The problem asks if Tasha is correct in stating that the difference between 120 and 36 can be rewritten as a product of their greatest common factor (GCF) and another difference. To answer this, we need to find the GCF of 120 and 36, and then see if the expression 120 - 36 can be factored in the way Tasha described.

**step2** Finding the GCF of 120 and 36

First, we find the prime factors of each number.
For 120:
$$120 = 10 \times 12$$
$$120 = (2 \times 5) \times (2 \times 6)$$
$$120 = (2 \times 5) \times (2 \times 2 \times 3)$$
$$120 = 2 \times 2 \times 2 \times 3 \times 5$$
We can write this as $$2^3 \times 3^1 \times 5^1$$
For 36:
$$36 = 6 \times 6$$
$$36 = (2 \times 3) \times (2 \times 3)$$
$$36 = 2 \times 2 \times 3 \times 3$$
We can write this as $$2^2 \times 3^2$$
Next, we identify the common prime factors and their lowest powers.
The common prime factors are 2 and 3.
The lowest power of 2 is $$2^2$$ (from 36).
The lowest power of 3 is $$3^1$$ (from 120).
The GCF is the product of these common prime factors raised to their lowest powers:
GCF(120, 36) = $$2^2 \times 3^1 = 4 \times 3 = 12$$
So, the Greatest Common Factor of 120 and 36 is 12.

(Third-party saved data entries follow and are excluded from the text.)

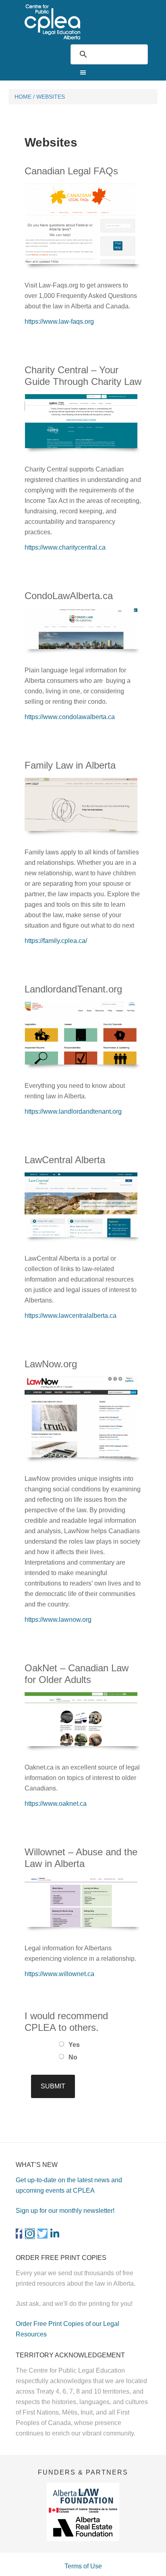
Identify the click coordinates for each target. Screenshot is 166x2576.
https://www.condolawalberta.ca (70, 716)
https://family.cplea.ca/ (56, 940)
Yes (74, 2044)
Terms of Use (83, 2566)
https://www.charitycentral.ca (65, 547)
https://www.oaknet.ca (56, 1803)
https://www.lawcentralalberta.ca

**step3** Rewriting the numbers using the GCF

Now that we know the GCF is 12, we can rewrite 120 and 36 as a product involving 12.
For 120:
$$120 \div 12 = 10$$
So, $$120 = 12 \times 10$$
For 36:
$$36 \div 12 = 3$$
So, $$36 = 12 \times 3$$

**step4** Rewriting the difference using the GCF

We started with the difference $$120 - 36$$.
Substitute the GCF forms we found in the previous step:
$$120 - 36 = (12 \times 10) - (12 \times 3)$$
Using the distributive property (which allows us to factor out a common number):
$$ (12 \times 10) - (12 \times 3) = 12 \times (10 - 3)$$
The expression $$12 \times (10 - 3)$$ is a product (12 times the quantity) of the GCF (12) and another difference (10 - 3).

**step5** Conclusion

Tasha believes that she can rewrite the difference 120 - 36 as a product of the GCF of the two numbers and another difference. As shown in the previous steps, we found the GCF to be 12, and we successfully rewrote the difference as $$12 \times (10 - 3)$$. This form is indeed a product of the GCF (12) and another difference (10 - 3). Therefore, Tasha is correct.